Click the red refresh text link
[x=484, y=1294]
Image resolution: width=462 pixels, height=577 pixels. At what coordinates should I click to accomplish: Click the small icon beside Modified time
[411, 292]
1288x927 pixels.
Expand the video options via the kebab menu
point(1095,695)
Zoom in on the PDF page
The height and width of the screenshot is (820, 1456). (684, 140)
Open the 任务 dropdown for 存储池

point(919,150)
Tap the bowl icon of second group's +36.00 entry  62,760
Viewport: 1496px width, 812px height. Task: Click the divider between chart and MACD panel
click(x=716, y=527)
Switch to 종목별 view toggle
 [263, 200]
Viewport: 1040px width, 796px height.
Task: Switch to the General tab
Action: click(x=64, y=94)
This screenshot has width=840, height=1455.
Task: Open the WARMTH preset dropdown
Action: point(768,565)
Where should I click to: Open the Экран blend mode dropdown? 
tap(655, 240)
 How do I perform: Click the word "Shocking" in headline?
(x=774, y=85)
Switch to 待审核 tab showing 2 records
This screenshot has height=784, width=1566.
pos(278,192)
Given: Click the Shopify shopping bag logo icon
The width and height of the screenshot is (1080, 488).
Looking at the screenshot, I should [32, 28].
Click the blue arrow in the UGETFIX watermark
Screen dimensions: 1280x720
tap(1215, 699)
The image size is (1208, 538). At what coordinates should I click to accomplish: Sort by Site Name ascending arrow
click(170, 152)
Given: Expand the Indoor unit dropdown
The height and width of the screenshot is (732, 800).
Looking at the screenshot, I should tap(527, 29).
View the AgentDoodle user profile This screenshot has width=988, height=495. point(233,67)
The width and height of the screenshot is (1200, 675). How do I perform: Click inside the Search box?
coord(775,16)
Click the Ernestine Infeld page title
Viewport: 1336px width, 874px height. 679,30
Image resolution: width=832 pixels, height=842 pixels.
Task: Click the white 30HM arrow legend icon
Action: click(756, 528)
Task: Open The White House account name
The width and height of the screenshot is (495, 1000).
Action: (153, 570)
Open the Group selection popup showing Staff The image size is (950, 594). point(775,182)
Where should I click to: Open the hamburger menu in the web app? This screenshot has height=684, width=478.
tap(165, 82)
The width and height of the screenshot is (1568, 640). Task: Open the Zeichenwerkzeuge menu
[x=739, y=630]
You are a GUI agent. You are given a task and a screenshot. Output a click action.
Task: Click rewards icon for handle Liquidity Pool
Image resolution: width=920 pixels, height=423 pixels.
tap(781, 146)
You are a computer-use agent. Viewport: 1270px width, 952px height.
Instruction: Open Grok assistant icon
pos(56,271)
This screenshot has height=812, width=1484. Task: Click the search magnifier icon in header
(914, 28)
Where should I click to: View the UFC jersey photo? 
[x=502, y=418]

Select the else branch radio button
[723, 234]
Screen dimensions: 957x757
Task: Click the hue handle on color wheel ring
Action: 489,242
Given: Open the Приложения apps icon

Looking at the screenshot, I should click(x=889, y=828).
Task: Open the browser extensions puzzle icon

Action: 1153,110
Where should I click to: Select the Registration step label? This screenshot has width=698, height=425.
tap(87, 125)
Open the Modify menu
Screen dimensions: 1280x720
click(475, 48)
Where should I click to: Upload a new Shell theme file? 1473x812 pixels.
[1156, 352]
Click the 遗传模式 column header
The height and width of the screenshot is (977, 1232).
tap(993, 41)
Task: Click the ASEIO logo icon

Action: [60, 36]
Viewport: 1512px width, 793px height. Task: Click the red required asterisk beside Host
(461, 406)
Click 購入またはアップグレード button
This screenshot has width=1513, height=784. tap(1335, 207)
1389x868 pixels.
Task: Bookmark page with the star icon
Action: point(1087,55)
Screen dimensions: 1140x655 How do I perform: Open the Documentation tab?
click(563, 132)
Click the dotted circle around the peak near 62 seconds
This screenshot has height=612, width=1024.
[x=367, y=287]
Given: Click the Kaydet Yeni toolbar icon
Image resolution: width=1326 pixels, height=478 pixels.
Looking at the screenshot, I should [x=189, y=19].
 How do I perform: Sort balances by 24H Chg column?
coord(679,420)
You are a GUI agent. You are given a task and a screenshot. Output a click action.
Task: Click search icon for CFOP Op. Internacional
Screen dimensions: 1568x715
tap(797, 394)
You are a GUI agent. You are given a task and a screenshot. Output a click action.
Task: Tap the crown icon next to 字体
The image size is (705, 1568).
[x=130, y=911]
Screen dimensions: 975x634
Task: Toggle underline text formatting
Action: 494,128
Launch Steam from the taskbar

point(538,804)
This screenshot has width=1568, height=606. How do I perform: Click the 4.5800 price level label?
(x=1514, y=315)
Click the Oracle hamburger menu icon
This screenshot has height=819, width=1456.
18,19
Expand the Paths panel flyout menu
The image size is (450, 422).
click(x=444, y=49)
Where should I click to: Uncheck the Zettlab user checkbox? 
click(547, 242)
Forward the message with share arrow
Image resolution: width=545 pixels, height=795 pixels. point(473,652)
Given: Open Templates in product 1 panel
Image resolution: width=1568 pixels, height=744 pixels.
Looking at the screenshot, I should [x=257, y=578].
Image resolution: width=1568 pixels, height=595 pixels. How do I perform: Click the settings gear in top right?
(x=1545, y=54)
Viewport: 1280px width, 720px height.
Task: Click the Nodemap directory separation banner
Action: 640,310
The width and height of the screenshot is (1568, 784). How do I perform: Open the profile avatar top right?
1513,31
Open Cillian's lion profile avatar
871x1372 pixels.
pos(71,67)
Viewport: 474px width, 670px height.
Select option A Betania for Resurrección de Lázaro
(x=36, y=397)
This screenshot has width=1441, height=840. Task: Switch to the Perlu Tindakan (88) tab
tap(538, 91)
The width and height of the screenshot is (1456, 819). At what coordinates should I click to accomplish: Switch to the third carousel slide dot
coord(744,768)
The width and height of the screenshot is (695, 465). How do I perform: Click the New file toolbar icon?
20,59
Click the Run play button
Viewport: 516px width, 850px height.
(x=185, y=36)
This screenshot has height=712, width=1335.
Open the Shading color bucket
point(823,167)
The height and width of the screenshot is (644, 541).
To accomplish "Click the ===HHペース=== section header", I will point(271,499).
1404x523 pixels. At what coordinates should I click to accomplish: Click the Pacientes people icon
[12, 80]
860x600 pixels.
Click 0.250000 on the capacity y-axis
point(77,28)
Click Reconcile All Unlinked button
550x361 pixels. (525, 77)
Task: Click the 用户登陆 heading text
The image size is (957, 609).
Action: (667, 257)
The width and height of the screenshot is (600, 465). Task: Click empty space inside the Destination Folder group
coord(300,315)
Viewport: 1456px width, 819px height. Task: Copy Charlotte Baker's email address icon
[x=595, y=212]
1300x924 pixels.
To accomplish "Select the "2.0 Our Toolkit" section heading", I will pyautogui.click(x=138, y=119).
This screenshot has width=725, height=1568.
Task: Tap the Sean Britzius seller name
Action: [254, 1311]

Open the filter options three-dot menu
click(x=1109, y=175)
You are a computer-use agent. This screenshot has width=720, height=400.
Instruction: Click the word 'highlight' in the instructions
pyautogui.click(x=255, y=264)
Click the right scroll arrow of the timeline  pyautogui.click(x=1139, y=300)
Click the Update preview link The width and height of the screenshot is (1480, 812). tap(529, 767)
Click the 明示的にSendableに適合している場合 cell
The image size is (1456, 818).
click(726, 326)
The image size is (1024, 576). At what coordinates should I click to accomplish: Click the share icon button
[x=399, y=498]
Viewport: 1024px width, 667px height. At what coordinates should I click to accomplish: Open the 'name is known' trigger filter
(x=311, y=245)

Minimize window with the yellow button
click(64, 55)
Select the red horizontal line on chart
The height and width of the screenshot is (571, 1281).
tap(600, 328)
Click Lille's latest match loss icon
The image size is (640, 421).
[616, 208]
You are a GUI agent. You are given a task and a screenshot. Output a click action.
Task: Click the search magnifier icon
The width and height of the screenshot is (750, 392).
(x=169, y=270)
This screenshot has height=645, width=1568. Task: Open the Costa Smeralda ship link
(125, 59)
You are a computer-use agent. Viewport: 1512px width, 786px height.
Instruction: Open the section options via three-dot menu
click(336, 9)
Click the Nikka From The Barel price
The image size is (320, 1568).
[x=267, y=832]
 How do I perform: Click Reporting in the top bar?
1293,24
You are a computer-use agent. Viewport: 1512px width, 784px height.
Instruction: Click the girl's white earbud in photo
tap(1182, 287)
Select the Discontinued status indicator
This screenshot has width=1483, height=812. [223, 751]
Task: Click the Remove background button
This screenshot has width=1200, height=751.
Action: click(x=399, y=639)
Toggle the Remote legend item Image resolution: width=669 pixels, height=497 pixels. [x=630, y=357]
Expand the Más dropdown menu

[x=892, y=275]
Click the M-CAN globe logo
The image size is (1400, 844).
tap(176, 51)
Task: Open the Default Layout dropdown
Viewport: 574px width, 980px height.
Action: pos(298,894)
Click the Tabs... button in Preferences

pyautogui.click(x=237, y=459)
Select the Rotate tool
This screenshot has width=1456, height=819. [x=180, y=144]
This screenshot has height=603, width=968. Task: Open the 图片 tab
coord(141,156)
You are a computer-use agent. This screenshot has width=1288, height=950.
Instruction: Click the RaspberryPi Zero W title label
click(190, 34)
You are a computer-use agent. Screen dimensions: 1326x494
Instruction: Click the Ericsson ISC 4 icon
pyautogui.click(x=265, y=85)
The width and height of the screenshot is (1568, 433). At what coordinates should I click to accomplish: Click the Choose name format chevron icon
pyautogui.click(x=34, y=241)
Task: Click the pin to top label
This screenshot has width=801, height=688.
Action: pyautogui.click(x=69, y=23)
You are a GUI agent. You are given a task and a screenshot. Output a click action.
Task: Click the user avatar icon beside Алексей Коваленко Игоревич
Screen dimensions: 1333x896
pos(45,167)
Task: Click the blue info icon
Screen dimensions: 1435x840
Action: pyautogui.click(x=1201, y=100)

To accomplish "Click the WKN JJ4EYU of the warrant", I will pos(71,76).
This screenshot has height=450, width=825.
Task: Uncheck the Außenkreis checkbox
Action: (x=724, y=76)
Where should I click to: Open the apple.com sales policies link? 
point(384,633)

# # # # #

Rewrite the lines from the line containing "Image resolution: width=462" to the line containing "The height and width of the screenshot is (820, 1456).", both included, as a JSON list of strings with one string per line and blank lines omitted.

* [Problem solution]:
[
  "Image resolution: width=462 pixels, height=577 pixels. At what coordinates should I click to accomplish: Click the small icon beside Modified time",
  "[411, 292]",
  "1288x927 pixels.",
  "Expand the video options via the kebab menu",
  "point(1095,695)",
  "Zoom in on the PDF page",
  "The height and width of the screenshot is (820, 1456). (684, 140)"
]